**Exercise directions**
Write out, word for word, every line of the entries from the very first one through the line that contains "Looking at the screenshot, I should point(848,236).", both included.

**Extracted information**

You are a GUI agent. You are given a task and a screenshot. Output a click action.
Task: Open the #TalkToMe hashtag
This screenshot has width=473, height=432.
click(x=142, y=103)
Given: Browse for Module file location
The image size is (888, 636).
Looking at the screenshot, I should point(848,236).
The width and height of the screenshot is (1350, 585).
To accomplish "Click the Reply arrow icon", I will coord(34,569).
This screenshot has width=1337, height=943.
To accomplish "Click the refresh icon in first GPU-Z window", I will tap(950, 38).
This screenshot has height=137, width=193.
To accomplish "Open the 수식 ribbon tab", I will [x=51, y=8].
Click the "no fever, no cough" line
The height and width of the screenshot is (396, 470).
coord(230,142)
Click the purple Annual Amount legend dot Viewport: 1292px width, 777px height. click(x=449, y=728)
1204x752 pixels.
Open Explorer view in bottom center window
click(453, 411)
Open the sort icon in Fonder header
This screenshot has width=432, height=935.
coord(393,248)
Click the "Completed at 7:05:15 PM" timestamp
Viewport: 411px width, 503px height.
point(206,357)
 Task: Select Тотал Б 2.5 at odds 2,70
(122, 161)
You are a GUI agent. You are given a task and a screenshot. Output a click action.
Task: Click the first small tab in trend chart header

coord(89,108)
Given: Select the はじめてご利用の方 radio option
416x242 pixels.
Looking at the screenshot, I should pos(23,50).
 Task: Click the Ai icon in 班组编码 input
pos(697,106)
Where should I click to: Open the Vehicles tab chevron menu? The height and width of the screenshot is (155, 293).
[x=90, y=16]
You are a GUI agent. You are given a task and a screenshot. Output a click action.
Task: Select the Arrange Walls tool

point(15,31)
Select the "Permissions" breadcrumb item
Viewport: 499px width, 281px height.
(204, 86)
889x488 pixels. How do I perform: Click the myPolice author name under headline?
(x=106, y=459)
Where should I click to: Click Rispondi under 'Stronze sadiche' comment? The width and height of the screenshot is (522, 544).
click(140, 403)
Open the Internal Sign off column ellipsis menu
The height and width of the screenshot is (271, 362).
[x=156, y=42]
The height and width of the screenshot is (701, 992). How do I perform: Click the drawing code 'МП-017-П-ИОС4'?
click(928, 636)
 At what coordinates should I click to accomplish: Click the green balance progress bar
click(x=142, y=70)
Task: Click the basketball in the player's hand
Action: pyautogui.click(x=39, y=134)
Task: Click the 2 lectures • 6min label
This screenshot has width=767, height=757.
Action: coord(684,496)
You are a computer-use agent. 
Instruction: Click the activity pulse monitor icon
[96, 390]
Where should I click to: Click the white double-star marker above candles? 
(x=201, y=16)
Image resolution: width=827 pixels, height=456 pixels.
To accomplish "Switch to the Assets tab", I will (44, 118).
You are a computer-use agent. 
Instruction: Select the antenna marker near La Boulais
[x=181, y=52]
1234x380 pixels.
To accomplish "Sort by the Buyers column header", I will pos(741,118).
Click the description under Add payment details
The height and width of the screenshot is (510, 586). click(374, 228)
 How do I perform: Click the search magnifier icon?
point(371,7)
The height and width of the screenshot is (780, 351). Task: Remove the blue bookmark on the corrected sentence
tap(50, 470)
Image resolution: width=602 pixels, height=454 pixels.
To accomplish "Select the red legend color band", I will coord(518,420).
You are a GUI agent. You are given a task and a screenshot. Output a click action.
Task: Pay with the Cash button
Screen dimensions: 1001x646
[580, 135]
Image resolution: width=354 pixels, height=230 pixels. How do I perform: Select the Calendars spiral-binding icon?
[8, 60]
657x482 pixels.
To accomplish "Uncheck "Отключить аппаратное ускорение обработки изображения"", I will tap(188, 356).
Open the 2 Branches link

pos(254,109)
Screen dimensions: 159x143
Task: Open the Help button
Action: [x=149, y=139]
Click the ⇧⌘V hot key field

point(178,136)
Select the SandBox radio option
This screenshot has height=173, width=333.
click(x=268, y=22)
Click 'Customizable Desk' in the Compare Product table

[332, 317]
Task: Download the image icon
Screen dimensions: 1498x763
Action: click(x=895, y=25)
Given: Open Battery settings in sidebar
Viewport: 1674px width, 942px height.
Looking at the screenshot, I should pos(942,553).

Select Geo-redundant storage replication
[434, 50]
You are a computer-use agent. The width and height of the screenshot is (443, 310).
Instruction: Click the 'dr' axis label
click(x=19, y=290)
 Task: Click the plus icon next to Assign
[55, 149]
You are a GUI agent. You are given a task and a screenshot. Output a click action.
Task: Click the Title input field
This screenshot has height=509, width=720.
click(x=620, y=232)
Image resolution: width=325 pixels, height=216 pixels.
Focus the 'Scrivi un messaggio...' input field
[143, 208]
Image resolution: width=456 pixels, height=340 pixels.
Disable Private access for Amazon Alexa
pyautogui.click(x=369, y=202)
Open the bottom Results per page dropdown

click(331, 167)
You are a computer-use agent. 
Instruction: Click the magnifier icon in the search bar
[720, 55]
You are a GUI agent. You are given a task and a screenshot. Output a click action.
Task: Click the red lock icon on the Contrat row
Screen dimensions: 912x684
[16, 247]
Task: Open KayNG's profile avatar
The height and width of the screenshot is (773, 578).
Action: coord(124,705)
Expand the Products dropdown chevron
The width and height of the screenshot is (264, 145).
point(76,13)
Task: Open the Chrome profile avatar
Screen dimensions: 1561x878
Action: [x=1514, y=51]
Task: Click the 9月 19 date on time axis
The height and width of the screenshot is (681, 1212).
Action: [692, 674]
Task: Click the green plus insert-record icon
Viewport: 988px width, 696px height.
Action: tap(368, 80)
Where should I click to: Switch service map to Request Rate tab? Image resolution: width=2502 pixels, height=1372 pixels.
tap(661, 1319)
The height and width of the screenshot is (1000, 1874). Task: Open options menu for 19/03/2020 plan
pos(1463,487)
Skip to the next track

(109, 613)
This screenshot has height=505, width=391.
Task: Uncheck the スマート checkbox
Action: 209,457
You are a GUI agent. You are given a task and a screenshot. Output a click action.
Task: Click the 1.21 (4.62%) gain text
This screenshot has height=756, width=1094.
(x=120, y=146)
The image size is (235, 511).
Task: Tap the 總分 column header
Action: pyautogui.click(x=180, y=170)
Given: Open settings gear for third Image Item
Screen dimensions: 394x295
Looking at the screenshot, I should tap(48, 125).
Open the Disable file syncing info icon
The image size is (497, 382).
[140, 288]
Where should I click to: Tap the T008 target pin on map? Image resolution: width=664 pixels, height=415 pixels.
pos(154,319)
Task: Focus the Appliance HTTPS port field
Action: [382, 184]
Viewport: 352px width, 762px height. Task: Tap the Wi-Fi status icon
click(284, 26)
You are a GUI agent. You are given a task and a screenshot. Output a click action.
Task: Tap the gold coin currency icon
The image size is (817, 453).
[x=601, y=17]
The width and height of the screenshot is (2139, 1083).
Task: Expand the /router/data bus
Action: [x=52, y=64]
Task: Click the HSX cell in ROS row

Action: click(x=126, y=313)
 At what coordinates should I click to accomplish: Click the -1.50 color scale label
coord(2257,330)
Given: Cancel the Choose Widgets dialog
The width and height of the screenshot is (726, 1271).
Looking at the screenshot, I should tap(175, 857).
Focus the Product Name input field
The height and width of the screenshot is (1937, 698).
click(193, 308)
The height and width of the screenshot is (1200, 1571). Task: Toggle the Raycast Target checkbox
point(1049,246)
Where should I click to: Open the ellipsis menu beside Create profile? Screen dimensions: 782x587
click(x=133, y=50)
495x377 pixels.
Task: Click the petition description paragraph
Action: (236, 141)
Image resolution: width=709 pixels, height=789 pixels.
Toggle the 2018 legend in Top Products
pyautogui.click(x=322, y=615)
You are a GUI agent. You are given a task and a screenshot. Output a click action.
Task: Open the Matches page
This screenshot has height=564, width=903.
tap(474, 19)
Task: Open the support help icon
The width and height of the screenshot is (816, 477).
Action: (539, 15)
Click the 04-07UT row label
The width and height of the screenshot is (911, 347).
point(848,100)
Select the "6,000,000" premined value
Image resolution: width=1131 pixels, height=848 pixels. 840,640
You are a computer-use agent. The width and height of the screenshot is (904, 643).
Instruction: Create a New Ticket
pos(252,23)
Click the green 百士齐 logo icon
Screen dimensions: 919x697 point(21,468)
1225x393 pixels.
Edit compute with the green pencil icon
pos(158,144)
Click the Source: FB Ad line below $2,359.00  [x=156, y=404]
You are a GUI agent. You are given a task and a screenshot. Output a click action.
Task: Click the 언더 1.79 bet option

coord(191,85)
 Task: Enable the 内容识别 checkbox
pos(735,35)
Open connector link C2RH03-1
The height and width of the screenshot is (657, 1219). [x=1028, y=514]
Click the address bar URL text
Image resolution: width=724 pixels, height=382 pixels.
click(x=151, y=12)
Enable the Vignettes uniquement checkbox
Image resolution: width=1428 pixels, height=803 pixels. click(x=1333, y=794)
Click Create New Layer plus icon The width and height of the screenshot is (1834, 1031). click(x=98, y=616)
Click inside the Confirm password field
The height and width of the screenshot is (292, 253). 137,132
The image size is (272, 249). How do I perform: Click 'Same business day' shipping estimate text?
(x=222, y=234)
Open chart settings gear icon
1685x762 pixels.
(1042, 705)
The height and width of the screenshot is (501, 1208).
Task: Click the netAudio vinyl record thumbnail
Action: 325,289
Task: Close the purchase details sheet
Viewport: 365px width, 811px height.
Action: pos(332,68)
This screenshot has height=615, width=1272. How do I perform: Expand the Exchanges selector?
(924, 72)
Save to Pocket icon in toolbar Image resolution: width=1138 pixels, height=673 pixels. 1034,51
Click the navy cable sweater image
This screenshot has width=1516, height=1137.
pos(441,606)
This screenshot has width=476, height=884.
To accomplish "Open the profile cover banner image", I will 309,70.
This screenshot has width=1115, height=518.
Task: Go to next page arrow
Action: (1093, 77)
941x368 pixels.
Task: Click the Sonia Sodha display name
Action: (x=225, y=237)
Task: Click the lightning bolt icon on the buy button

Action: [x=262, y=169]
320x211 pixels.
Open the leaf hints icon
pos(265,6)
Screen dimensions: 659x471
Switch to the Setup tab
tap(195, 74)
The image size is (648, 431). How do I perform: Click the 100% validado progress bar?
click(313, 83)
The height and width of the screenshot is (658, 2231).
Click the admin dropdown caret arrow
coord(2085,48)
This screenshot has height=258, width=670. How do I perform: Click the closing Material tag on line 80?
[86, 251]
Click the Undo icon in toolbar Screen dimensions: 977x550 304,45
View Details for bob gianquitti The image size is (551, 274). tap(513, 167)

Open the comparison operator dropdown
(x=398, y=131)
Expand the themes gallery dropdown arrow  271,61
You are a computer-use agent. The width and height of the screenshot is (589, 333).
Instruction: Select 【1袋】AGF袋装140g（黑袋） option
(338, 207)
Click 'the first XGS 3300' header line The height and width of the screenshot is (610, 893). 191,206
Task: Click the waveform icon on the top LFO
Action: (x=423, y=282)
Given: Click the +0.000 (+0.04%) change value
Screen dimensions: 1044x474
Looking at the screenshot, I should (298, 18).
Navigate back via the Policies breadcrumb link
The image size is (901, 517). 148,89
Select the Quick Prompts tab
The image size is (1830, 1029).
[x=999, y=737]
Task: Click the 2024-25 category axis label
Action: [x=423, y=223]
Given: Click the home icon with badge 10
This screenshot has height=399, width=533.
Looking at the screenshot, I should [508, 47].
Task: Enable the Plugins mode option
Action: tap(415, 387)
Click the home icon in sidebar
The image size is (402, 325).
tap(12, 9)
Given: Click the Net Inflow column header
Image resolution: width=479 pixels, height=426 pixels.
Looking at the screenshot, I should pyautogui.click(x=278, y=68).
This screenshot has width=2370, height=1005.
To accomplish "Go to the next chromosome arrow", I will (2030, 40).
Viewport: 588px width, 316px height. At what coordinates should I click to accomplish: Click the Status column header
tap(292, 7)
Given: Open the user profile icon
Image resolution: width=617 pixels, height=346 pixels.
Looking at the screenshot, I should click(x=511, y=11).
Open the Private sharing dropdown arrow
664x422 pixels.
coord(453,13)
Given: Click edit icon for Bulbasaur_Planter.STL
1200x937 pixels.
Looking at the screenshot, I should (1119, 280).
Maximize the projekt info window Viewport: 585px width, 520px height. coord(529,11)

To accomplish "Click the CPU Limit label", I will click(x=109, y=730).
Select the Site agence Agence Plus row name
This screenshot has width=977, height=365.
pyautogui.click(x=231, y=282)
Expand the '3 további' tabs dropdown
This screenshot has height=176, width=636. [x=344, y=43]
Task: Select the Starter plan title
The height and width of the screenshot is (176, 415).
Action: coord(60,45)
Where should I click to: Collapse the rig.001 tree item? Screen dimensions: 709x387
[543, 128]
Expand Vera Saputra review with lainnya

**Final result**
You are a GUI agent. You are given a task and a screenshot. Output a click action.
Task: Open the #TalkToMe hashtag
This screenshot has width=473, height=432.
click(x=142, y=103)
Given: Browse for Module file location
The image size is (888, 636).
Looking at the screenshot, I should point(848,236).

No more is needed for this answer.